All lines from the one containing "The image size is (1400, 842)." to the end of the data below are to be returned exactly, both ends included, with nothing added.

### Data records ###

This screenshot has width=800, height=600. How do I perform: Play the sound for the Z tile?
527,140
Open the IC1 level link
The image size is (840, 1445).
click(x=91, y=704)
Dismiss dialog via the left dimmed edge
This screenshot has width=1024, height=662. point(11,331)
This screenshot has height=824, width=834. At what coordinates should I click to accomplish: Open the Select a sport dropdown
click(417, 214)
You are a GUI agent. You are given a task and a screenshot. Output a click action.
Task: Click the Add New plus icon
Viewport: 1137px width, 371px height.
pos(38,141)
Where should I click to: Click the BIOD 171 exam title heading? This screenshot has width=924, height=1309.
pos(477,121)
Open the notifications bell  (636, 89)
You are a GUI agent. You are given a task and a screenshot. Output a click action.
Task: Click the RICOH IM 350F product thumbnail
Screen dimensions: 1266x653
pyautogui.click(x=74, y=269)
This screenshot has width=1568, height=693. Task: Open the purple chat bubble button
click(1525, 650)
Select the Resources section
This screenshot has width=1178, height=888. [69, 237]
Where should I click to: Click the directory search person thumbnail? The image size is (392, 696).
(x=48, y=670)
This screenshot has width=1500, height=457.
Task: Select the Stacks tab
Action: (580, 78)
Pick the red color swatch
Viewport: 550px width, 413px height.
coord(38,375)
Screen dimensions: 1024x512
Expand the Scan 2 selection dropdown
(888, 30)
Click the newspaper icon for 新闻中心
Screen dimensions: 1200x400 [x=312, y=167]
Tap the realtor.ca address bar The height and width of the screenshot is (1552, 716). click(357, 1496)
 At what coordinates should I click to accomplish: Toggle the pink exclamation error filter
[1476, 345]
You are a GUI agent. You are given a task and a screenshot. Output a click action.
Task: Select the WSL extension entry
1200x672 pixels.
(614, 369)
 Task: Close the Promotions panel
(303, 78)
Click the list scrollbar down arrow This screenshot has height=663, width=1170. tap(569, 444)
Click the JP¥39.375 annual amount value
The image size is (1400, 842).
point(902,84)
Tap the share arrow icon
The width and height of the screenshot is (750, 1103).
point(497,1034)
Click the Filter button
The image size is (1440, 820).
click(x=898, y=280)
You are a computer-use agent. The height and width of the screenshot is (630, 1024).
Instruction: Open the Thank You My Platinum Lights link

###

• Answer space:
The image size is (1400, 842).
point(902,84)
Tap the share arrow icon
The width and height of the screenshot is (750, 1103).
point(497,1034)
Click the Filter button
The image size is (1440, 820).
click(x=898, y=280)
You are a computer-use agent. The height and width of the screenshot is (630, 1024).
Instruction: Open the Thank You My Platinum Lights link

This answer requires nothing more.